Zavatska, 22, took a six-month break following Portoroz last September, returning in Miami this March. As the Ukrainian attempts to regain the form that took her to the edge of the Top 100 at the start of 2020, she has also had to deal with the invasion of her homeland.

At Ukraine's Billie Jean King Cup tie against the USA in April, Zavatska made an impact both on and off court. She upset Shelby Rogers for her first Top 50 victory, and spoke eloquently about the impact that the war has had on her.

"Every day I'm calling to my parents, my family, to ask them if they're alive," said Zavatska at the tie. "What I can do is to play tournaments to earn money, to send this to my family to help them because nobody has a job right now there. Everybody is just home. They have nothing to do to earn.

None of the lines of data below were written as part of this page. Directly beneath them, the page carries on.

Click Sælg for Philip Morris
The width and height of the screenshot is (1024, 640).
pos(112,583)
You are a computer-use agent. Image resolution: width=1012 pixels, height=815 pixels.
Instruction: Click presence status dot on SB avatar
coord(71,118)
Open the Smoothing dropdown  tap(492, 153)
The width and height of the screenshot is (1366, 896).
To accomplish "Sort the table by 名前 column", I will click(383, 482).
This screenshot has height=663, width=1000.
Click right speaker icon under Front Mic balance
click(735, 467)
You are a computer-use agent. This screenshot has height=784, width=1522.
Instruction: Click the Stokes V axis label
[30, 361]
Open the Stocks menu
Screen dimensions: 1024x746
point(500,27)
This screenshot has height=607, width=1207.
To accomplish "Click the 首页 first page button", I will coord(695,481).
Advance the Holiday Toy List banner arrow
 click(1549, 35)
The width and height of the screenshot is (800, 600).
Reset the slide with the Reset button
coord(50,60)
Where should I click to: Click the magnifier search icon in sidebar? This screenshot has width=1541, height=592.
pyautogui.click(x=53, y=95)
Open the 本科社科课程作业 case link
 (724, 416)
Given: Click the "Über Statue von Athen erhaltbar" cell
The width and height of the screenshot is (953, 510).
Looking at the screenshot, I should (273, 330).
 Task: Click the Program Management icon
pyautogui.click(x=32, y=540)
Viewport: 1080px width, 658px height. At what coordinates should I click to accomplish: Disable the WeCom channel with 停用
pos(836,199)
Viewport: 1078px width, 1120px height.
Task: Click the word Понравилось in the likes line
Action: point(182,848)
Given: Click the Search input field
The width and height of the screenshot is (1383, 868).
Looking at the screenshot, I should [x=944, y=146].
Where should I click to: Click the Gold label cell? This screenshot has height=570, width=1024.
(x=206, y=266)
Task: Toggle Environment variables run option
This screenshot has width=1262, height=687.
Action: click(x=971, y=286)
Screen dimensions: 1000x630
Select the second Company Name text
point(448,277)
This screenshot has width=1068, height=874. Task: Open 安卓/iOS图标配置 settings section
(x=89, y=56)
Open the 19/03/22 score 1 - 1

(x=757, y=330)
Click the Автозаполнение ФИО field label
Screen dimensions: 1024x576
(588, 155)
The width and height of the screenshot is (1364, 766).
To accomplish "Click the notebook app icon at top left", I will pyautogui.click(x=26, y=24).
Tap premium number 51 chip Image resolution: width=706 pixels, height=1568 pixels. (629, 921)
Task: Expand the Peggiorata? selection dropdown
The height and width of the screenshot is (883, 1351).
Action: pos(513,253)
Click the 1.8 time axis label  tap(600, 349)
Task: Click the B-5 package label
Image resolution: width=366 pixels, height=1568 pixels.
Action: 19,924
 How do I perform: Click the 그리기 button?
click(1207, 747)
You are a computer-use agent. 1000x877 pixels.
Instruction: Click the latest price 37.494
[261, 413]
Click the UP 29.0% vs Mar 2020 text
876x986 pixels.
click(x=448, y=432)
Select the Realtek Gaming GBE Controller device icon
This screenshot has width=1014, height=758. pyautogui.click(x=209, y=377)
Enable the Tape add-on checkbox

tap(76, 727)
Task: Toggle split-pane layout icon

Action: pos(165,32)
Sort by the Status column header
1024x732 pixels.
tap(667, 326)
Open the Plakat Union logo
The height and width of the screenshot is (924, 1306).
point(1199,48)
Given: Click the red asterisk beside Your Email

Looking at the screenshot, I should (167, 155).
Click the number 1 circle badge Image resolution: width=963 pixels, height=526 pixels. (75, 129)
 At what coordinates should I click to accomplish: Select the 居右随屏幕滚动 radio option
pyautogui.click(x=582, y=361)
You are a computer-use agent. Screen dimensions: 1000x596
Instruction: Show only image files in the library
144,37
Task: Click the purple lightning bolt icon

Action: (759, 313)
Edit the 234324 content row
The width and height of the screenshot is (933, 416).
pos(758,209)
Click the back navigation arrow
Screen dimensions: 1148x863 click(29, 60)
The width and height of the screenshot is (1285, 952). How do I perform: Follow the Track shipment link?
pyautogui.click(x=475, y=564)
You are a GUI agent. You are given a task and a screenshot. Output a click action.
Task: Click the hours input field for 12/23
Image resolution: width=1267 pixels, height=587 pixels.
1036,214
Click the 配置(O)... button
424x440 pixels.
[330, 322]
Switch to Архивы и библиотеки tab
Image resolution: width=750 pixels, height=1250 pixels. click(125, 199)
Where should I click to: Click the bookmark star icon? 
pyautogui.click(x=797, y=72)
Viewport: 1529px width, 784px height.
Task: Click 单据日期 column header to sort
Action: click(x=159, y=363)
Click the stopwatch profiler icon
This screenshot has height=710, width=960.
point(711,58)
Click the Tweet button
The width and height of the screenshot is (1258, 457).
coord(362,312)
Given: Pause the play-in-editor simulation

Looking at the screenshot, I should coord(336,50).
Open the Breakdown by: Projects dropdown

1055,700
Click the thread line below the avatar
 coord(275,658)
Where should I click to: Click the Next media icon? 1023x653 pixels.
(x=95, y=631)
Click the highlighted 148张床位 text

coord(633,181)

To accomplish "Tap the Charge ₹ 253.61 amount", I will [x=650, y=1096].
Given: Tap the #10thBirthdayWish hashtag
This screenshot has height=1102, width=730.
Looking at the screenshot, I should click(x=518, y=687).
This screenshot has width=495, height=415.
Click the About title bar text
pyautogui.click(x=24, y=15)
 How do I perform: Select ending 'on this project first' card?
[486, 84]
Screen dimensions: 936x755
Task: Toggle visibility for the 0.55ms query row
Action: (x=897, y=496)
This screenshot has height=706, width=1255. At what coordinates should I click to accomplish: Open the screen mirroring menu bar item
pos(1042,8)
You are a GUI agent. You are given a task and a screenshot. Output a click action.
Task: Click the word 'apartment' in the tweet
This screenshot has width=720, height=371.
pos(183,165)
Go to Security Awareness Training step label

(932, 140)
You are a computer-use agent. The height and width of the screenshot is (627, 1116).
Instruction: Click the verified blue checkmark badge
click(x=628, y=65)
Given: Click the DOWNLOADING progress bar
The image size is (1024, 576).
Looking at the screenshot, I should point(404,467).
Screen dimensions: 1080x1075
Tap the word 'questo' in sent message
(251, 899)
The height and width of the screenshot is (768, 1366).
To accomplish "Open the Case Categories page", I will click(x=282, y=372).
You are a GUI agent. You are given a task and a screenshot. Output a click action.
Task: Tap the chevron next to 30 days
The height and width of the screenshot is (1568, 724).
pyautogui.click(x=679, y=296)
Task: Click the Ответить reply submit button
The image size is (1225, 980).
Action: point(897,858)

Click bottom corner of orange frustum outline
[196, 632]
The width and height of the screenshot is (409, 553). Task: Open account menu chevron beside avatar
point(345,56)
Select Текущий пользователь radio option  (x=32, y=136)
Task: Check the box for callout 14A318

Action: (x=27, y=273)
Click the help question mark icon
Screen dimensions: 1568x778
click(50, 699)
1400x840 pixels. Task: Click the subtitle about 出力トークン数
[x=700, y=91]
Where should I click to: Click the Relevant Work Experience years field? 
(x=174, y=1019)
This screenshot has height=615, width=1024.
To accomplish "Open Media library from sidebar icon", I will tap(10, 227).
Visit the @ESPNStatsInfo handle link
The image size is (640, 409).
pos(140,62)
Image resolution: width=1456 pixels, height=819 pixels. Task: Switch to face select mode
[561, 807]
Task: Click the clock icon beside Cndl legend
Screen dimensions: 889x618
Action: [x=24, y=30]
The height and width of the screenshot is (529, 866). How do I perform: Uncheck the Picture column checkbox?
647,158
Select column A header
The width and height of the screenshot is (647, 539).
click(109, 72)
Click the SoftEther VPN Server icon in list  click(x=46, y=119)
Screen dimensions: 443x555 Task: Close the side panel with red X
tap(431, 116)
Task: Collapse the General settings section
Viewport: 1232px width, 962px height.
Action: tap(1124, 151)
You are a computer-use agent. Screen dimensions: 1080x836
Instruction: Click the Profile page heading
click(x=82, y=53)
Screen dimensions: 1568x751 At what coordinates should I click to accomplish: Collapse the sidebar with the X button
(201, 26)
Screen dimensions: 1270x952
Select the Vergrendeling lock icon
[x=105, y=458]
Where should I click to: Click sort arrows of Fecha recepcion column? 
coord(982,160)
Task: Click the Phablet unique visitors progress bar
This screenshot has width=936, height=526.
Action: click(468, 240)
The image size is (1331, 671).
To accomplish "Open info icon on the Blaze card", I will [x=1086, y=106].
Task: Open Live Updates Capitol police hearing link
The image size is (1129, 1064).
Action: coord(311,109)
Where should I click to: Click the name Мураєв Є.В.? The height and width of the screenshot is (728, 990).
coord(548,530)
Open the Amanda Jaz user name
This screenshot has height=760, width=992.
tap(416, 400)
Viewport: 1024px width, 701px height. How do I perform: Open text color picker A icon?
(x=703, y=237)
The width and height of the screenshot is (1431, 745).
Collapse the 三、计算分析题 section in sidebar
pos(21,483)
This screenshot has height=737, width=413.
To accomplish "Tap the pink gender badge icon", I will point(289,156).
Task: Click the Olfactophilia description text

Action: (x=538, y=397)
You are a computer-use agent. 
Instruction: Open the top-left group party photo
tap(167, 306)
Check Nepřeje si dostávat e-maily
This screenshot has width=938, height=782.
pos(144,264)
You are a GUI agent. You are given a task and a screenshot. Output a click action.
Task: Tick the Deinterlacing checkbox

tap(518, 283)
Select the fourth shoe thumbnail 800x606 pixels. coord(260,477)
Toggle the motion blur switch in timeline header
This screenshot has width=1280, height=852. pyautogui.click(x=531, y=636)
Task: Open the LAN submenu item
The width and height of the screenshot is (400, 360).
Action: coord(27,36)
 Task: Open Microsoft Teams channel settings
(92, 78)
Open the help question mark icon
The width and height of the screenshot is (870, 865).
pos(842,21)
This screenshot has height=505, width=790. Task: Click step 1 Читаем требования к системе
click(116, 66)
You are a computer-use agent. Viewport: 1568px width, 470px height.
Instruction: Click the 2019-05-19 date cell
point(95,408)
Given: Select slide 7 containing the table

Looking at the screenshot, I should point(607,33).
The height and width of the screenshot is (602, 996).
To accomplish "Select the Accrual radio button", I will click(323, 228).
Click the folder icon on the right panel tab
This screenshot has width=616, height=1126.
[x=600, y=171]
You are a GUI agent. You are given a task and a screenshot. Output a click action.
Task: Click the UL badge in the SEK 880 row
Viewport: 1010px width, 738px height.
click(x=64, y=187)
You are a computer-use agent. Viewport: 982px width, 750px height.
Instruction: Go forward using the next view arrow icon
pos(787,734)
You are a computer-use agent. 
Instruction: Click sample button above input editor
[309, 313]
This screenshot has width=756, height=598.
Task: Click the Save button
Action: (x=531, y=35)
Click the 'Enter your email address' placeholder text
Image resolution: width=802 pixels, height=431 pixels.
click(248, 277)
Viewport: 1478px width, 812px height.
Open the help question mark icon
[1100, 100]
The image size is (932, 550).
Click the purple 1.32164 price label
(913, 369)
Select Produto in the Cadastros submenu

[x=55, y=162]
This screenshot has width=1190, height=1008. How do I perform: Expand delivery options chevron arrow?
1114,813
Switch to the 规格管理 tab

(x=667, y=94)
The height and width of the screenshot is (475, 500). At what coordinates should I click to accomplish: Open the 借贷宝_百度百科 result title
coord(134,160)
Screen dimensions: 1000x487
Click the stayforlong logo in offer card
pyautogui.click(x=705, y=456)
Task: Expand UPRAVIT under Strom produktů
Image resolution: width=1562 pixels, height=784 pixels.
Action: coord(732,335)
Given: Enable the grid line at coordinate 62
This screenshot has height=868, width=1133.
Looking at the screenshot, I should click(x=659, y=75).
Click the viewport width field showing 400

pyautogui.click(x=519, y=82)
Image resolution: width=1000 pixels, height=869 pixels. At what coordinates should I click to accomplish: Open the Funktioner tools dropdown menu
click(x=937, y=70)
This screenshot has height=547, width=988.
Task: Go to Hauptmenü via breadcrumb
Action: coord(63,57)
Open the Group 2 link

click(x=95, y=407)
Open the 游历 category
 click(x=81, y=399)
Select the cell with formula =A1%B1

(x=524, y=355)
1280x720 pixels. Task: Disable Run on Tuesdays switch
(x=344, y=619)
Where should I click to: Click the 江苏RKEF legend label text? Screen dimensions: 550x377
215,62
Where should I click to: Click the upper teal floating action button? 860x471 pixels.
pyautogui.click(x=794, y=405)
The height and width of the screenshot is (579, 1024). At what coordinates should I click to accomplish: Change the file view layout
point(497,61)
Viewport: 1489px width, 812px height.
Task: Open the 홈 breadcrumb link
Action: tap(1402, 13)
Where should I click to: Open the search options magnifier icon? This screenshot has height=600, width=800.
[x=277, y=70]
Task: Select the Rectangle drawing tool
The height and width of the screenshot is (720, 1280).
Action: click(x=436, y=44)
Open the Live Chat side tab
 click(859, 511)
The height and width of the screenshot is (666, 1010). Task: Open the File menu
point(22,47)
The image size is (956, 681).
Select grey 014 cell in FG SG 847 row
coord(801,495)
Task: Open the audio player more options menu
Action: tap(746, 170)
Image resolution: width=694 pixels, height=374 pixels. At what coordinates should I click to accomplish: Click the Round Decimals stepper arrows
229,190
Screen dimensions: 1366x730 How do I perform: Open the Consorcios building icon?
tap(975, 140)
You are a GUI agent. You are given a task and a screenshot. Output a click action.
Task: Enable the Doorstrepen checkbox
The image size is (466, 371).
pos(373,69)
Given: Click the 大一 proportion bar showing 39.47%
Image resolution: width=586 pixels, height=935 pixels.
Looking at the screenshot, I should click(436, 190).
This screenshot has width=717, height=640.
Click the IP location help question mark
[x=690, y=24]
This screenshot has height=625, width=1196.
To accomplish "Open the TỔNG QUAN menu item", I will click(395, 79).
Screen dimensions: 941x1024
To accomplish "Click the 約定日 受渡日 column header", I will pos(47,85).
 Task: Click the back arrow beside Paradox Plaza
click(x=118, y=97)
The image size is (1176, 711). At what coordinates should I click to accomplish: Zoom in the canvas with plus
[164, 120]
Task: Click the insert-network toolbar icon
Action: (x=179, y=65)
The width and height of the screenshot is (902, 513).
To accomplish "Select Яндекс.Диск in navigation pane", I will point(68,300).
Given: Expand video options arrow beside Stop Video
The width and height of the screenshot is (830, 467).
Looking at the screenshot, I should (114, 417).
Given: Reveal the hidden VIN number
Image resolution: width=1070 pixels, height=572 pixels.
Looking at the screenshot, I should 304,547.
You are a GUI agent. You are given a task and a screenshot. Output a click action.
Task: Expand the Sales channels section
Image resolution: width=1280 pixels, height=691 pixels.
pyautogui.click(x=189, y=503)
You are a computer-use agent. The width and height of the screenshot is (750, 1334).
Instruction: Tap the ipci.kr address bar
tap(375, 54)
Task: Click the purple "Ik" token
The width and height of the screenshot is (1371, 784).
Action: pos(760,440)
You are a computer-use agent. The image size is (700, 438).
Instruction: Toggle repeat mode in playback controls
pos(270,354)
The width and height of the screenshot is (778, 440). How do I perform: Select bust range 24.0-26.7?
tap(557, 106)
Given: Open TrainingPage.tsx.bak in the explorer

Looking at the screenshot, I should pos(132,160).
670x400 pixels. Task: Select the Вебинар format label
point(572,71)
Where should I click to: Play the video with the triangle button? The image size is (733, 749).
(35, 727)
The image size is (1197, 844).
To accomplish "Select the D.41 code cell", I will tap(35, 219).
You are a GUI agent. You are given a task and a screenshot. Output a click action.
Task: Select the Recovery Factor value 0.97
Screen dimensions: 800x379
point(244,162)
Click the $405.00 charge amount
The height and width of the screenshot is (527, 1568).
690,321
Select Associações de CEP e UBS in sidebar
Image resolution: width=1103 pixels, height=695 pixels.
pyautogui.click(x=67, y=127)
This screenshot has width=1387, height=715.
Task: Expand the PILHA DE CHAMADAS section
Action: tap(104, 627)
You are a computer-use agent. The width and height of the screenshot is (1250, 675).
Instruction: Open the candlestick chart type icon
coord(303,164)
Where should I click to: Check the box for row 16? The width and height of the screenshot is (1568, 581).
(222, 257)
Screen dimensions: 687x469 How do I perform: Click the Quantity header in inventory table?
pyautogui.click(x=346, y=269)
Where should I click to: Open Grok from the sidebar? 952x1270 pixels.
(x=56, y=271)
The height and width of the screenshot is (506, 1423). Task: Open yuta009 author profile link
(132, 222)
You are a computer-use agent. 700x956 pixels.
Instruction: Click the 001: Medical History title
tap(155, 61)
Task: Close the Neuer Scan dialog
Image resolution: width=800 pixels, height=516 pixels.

"Day by day for me the court was the only place where I could live my life because there was a ball, there was a racquet, and I just have to hit it and not think about it."

In a gruelling encounter with Stefanini, Zavatska repeatedly reached the brink of victory, only to be pegged back by the valiant Italian. No.157-ranked Stefanini clubbed her double-handed groundstrokes on both sides with ferocity, and Zavatska was unable to close out a 4-2 lead in the second set, or 4-0 and 5-2 leads in the third.

But Zavatska steadied herself in the closing stages, finding two excellent winners to take control of the final game before Stefanini coughed up her eighth double fault down match point.

Elsewhere, Vanderbilt graduate Fernanda Contreras Gomez made a memorable Grand Slam qualifying debut, taking out Caty McNally 3-6, 6-3, 7-6[8]. The No.224-ranked Mexican dominated with her forehand during the first-to-10 deciding tiebreak, and did not let an awkward fall three points from victory put her off her stride.

The highest seed to fall was No.15 Laura Pigossi, who reached her first WTA final in Bogota last month but lost on her Roland Garros debut 7-5, 3-6, 6-3 to German teenager Nastasja Schunk in 2 hours and 19 minutes. Schunk was the 2021 Wimbledon junior runner-up, and has rocketed from No.972 to her current No.167 over the past 13 months. Last week, the 18-year-old reached her biggest pro final at the Wiesbaden ITF W100, scoring her first Top 100 win en route over Jule Niemeier.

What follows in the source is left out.